解决方案：适当延长防火墙的会话超时时间（例如，将UDP会话超时改为2-4小时），或启用 长连接​ 相关配置。
检查安全策略：确认放行的策略是否足够精确。除了AC的IP，还需要确保：
AP与AC之间的通信：CAPWAP隧道（通常使用UDP 5246、5247端口）流量必须双向通行无阻。这是集中转发的基础。
AC与IMC服务器之间的通信：确保RADIUS认证/计费端口（UDP 1812, 1813）的流量双向通行。特别要注意计费更新报文。
客户端与IMC之间：如果短信认证流程中有客户端直接与IMC服务器交互的步骤，也需放行相应流量。
第二步：在AC（V5）上检查关键日志与配置
查看用户掉线日志：在V5 AC上，当用户掉线时，查看系统日志或用户在线信息日志。
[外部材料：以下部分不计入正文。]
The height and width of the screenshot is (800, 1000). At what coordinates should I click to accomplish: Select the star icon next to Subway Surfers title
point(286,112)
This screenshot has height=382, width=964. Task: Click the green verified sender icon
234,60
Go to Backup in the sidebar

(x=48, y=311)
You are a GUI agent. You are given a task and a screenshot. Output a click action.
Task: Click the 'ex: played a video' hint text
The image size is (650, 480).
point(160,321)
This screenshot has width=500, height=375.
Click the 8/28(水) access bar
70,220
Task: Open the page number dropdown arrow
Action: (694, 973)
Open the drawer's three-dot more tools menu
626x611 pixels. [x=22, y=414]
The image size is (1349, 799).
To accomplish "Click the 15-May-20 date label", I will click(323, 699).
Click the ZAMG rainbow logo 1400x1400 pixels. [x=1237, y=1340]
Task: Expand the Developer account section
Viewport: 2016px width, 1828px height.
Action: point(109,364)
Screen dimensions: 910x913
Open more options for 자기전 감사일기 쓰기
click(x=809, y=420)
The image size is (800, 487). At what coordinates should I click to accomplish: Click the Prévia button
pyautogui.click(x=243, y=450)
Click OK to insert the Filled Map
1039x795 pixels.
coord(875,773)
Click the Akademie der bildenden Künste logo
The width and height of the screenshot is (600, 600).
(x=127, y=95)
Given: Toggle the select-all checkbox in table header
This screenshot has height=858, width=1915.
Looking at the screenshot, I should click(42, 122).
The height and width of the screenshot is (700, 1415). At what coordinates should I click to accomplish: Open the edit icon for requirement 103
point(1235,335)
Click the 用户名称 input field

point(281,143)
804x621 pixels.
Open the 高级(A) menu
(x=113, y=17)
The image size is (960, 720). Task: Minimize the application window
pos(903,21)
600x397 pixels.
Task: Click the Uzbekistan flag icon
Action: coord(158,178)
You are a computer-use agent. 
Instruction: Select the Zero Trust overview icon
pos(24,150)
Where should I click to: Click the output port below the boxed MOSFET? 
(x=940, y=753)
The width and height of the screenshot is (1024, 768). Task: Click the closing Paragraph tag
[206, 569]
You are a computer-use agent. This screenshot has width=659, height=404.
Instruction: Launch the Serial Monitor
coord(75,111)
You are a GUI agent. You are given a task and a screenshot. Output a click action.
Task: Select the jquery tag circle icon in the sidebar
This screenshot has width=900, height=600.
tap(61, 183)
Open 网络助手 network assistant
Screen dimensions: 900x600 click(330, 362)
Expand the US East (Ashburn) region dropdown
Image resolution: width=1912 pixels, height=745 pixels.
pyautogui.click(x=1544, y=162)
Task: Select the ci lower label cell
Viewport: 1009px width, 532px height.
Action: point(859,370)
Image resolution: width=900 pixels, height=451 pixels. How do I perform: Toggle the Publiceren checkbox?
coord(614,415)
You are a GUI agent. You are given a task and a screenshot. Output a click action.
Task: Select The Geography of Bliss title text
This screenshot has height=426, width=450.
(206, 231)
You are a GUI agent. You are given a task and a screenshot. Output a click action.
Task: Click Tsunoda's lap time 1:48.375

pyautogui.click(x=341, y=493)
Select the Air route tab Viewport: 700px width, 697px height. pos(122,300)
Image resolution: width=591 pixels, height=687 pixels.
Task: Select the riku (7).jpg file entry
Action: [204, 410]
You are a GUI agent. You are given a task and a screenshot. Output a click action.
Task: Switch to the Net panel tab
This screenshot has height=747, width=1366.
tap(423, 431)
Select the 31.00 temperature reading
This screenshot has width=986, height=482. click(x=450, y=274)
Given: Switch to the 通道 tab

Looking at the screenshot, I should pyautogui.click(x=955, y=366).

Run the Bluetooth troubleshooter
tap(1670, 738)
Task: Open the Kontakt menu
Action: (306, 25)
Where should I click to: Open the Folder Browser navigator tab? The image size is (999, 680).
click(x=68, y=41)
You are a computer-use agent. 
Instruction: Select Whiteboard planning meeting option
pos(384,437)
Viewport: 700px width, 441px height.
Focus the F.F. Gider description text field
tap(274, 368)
关键信息是用户的 下线原因。常见原因有：
RADIUS Accounting Update Failure(RADIUS计费更新失败)
User Idle Timeout(用户空闲超时)
Connection Lost(连接丢失)
Administratively Reset(管理性重置)
明确下线原因能极大缩小排查范围。
检查RADIUS计费间隔：登录V5 AC，检查配置的RADIUS计费服务器（IMC）的 计费更新间隔。华三设备上通常有 accounting interim-interval配置项。这个值默认可能是3600秒（1小时）。如果AC每小时向IMC发送计费更新报文，但此报文被防火墙丢弃或IMC未正确响应，AC就会认为用户异常，将其踢下线。
解决方案：可以尝试在AC上调整此间隔（如改为1800秒），或确认IMC服务器端配置的静默超时时间与之匹配。
第三步：在IMC服务器上检查认证日志
登录IMC管理平台，找到认证日志或计费日志，筛选出故障用户。查看在用户掉线的时间点，IMC是否收到了AC发来的计费更新请求？是否发出了响应？响应是否正常？这里可以验证第二步的猜想。
第四步：对比V9 AC的配置与流量路径
既然V9 AC（本地转发）下的用户正常，这是一个很好的参照。
流量路径不同：本地转发模式下，用户的数据流量不经过AC，直接由AP通过防火墙转发。因此，防火墙看不到用户的数据会话，只管理AP到AC的控制流量和认证流量。这解释了为什么防火墙策略对V9 AC的用户影响小。
配置差异：对比两台AC上关于RADIUS服务器、计费、在线检测等方面的配置，看是否存在版本差异导致的默认配置不同。
总结与建议操作流程
立即检查：首先在防火墙上查看会话超时时间和拦截日志，同时在V5 AC上查看用户下线的具体原因日志。
重点配置：如果下线原因为计费更新失败，则同步检查AC的计费间隔、防火墙对此端口流量的放行情况、以及IMC服务器的响应。
策略调整：确保防火墙允许以下关键流量：AP <-> AC (CAPWAP)， AC <-> IMC (RADIUS)， 并且会话超时时间合理。
临时规避：如果急于恢复，可以尝试在防火墙上为来自V5 AC IP的流量设置更宽松的策略或更长的会话保持时间，作为临时措施。
根据经验，防火墙的UDP会话超时时间与AC的RADIUS计费更新间隔不匹配是导致此类周期性掉线的最常见原因。请优先从这两个方向入手排查。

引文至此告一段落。